The problem with unvalidated SQL generation
Most text-to-SQL tools wrap a prompt around your question and return whatever the LLM produces. If the model hallucinates a column name, generates an UPDATE, or forgets a LIMIT — you find out when the query fails or, worse, when it succeeds with wrong data.
Chion's two-layer validator
L1 — Pre-validation (read-only check)
The first layer runs before the SQL touches your database. It blocks anything that isn't a read-only SELECT:
- INSERT, UPDATE, DELETE, DROP, ALTER — rejected at the contract level
- GRANT, REVOKE, TRUNCATE — blocked
- Multiple statements (semicolon injection) — blocked
- Enforced in code, not in the LLM prompt
L2 — Runtime lint (mode-based validation)

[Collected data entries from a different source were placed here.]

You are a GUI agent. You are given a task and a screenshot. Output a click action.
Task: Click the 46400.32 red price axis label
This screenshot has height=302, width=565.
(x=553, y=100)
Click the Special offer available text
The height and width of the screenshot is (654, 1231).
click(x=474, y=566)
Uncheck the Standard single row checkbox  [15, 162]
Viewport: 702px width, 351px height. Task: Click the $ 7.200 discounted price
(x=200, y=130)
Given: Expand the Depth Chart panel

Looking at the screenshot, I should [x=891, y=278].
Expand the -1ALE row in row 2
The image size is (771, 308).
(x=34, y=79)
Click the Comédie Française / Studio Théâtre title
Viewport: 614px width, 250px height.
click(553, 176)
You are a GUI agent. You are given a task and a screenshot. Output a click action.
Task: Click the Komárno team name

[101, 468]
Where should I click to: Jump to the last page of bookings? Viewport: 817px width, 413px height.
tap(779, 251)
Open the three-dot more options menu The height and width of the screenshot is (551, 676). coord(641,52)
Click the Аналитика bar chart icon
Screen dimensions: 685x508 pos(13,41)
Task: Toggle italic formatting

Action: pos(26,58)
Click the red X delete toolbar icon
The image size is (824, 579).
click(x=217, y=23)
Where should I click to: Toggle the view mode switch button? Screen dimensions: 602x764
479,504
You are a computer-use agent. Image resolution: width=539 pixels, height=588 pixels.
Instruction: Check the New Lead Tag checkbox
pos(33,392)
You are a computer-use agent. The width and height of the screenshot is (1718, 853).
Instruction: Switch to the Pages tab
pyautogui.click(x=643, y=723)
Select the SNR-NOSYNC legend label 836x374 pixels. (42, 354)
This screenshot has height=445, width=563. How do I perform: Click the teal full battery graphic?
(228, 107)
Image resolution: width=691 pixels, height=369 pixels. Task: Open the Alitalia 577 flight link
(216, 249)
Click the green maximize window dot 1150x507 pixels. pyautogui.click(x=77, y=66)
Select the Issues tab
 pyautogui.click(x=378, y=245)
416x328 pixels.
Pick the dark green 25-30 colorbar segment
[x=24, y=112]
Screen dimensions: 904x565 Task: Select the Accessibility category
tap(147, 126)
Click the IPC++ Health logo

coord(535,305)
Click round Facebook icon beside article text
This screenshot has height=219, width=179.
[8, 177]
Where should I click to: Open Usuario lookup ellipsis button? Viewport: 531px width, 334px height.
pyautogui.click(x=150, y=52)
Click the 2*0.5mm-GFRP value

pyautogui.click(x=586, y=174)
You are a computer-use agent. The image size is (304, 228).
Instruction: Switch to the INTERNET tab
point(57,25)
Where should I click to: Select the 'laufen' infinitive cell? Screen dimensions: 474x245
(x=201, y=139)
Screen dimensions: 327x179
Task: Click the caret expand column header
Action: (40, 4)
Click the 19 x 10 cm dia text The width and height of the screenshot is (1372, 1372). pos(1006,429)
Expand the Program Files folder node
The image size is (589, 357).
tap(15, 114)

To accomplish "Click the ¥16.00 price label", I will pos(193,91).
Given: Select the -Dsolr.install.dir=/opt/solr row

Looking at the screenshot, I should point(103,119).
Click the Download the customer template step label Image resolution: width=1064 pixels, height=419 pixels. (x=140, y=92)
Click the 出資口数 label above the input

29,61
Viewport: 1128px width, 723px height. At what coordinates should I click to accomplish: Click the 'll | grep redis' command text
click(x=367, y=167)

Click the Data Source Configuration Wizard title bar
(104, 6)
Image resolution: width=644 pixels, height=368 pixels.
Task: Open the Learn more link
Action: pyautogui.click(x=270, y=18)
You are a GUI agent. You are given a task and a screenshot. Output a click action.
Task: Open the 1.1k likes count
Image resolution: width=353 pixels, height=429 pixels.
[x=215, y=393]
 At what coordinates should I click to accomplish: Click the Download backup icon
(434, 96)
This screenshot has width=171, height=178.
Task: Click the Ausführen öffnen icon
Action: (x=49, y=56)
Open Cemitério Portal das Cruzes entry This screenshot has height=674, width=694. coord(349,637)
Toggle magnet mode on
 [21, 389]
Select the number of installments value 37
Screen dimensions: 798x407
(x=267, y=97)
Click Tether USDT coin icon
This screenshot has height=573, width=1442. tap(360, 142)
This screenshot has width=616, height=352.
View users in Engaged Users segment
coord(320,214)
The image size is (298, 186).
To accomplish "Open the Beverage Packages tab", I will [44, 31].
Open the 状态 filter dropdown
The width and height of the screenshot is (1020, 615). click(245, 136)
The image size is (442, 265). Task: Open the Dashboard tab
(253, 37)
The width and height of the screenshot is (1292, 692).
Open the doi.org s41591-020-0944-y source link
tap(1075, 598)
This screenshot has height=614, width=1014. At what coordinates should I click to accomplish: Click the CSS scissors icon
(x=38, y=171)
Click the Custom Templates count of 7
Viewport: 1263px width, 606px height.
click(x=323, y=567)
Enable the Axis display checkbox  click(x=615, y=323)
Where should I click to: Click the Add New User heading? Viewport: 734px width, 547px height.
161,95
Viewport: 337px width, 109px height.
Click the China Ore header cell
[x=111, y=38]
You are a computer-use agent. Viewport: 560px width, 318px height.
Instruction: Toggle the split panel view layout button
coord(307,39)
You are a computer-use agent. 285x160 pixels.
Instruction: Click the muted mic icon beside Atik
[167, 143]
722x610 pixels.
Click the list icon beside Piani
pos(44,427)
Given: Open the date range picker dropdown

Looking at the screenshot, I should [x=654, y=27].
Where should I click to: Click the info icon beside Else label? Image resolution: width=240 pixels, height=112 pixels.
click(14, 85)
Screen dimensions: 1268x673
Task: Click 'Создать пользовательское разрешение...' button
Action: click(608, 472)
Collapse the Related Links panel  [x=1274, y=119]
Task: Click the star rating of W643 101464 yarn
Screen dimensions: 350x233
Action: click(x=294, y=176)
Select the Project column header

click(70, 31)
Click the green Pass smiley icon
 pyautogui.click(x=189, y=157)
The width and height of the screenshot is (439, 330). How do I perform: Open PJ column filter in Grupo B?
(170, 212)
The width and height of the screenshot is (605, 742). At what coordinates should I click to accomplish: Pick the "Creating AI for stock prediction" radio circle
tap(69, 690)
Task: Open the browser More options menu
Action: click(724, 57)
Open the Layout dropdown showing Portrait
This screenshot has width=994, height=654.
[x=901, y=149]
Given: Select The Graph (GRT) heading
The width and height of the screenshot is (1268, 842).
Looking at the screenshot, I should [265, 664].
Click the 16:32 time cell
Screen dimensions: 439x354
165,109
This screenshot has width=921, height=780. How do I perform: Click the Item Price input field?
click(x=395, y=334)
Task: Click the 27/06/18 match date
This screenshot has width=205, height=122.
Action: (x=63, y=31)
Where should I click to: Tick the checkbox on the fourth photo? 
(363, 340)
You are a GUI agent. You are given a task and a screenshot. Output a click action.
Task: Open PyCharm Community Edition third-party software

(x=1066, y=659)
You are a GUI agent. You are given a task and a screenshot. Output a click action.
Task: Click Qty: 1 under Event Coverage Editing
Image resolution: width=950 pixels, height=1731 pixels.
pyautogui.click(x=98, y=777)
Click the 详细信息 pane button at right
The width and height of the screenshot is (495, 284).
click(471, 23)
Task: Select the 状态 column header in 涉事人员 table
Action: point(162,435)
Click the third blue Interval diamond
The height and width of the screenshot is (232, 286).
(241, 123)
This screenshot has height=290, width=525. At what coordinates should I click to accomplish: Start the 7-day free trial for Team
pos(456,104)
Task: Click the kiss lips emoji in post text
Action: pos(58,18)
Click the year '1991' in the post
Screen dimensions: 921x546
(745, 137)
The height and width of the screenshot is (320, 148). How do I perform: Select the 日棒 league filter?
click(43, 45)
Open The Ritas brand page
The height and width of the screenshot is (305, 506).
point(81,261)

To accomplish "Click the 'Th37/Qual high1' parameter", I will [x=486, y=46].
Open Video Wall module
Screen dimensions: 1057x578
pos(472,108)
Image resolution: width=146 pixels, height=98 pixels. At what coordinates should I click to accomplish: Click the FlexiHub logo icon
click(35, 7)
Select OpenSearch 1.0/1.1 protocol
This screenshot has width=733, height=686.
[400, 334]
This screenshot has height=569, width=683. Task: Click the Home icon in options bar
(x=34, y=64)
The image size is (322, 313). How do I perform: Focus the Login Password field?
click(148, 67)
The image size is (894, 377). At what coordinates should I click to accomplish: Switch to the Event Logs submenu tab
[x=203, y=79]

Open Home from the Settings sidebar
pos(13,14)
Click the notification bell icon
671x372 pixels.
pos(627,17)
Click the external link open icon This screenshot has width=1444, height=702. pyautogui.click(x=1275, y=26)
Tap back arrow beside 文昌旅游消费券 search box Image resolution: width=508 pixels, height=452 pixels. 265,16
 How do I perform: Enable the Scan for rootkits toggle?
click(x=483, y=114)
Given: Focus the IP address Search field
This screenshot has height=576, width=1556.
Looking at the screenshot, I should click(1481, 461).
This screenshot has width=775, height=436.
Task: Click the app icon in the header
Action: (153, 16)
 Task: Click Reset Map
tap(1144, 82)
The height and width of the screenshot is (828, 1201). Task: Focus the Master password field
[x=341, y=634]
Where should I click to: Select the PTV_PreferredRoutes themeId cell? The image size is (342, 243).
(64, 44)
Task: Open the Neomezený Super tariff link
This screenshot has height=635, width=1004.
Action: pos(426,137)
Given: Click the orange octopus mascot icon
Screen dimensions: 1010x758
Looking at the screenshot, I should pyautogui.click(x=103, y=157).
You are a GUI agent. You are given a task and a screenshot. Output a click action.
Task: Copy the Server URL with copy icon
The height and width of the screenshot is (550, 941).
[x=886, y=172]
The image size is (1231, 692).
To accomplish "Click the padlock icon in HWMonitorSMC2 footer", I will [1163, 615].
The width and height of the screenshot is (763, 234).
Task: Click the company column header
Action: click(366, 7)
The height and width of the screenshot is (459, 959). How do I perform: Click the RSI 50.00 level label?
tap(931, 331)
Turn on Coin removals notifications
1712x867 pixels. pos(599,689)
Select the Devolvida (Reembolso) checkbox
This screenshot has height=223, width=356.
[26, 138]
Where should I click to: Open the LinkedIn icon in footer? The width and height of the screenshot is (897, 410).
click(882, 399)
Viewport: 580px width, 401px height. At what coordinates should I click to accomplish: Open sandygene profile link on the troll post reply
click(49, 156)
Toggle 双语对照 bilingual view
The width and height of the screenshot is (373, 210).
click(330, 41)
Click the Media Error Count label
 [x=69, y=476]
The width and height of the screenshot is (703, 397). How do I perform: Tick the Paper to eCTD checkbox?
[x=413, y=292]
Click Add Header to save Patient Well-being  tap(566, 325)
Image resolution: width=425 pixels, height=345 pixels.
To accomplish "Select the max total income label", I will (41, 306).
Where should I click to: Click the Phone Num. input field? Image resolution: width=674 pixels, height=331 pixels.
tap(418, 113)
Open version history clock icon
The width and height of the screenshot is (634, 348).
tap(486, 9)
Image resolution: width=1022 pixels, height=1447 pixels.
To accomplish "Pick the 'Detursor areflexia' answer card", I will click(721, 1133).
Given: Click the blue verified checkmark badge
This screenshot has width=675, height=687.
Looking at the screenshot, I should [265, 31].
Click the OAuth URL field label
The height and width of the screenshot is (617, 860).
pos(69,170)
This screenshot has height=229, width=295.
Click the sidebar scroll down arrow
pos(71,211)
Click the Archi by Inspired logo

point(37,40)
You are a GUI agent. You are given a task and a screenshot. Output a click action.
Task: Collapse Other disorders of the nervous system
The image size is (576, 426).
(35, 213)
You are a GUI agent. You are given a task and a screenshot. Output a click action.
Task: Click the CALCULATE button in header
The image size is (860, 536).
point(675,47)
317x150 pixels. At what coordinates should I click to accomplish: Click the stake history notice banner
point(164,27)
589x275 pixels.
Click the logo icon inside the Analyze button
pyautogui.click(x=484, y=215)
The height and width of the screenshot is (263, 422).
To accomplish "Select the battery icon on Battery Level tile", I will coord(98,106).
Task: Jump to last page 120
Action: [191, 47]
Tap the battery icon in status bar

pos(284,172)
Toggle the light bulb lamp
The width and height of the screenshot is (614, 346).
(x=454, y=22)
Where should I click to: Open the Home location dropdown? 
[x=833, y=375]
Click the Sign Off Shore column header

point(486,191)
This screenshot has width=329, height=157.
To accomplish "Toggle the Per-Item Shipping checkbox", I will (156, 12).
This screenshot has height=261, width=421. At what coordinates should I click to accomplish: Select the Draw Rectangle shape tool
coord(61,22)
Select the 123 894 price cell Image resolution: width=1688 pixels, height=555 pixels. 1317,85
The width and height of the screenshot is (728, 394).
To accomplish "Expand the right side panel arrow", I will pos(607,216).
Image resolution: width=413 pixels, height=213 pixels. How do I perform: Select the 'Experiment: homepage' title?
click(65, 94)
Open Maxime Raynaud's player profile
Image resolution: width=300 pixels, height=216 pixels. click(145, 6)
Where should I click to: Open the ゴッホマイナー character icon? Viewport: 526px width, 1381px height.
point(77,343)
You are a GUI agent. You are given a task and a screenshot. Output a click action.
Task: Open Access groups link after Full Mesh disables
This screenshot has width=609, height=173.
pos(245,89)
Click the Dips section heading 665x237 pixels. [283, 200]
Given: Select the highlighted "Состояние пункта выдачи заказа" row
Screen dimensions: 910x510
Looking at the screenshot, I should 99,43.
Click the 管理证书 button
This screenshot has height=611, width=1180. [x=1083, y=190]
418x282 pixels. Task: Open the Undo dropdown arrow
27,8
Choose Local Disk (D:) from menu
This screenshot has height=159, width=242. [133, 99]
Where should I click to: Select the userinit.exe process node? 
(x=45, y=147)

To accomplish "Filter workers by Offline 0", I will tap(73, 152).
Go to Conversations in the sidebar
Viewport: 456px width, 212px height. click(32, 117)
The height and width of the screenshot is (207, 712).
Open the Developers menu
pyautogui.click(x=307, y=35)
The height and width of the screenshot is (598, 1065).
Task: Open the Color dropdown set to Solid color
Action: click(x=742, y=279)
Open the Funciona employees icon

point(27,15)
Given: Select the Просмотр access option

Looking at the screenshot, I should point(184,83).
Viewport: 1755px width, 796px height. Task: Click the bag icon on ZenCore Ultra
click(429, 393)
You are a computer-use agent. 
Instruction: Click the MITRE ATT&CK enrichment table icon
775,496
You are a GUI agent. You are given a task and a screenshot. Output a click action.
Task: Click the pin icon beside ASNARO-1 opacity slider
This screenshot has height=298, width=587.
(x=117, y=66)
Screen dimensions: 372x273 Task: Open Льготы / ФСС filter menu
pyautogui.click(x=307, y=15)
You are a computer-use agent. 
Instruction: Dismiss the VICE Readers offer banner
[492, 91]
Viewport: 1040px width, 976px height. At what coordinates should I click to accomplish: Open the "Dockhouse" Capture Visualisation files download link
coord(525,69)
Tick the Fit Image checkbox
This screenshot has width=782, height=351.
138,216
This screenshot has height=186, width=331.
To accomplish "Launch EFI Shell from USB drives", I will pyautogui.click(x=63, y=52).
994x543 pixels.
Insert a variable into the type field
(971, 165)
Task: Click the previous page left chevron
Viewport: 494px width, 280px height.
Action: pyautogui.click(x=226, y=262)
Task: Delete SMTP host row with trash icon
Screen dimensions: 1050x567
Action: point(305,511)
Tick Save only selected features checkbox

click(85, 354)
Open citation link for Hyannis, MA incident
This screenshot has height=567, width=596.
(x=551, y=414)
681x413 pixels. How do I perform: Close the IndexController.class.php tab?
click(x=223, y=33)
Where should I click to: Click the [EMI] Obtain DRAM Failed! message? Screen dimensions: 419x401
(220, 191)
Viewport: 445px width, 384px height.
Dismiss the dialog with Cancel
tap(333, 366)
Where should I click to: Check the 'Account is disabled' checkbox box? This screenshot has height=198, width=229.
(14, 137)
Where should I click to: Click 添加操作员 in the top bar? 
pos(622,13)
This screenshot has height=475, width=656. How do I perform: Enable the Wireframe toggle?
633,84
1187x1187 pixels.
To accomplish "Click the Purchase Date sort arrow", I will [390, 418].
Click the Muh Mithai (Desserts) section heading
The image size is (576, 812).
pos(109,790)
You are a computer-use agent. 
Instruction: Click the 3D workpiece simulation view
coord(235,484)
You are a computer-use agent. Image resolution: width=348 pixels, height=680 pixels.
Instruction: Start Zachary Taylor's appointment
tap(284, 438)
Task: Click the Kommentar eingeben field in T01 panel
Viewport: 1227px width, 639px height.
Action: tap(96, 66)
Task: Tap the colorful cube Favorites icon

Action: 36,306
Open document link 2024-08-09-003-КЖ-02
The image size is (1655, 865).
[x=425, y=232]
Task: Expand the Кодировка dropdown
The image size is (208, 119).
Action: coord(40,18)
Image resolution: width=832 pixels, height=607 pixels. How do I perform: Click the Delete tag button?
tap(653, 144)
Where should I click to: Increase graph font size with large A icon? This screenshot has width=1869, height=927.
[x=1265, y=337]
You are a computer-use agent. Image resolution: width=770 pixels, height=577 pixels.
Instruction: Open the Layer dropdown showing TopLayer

The second layer validates structural correctness:
- SELECT * is blocked — columns must be explicit
- LIMIT is enforced on every query
- JOIN conditions are validated against the schema profile
- Column references are checked against the SQL contract
- Aggregation rules are validated (can't SUM a categorical column)
Row budget truncation
Results are capped at the adapter level: ≤1,000 rows / 12,000 cells. If results are truncated, the chart discloses it.
The SQL contract
Between intent extraction and SQL generation, the pipeline builds a SQL contract — a typed specification of allowed columns, filters, aggregations, grain, and ordering. The SQL generator cannot introduce out-of-contract elements. This is what makes the pipeline model-agnostic: the LLM generates SQL against the contract, not against your raw schema.
3-cycle repair loop
If validated SQL still fails at execution (runtime error, empty result), the pipeline enters an automatic repair loop with error context. Up to 3 cycles of deterministic rewrites — not random retries. If it still fails, a hard failure with actionable suggestions.
Why this matters
Contract enforcement + two-layer validation + repair cycles push effective accuracy well beyond raw model benchmarks. The model generates SQL; the pipeline ensures it's correct.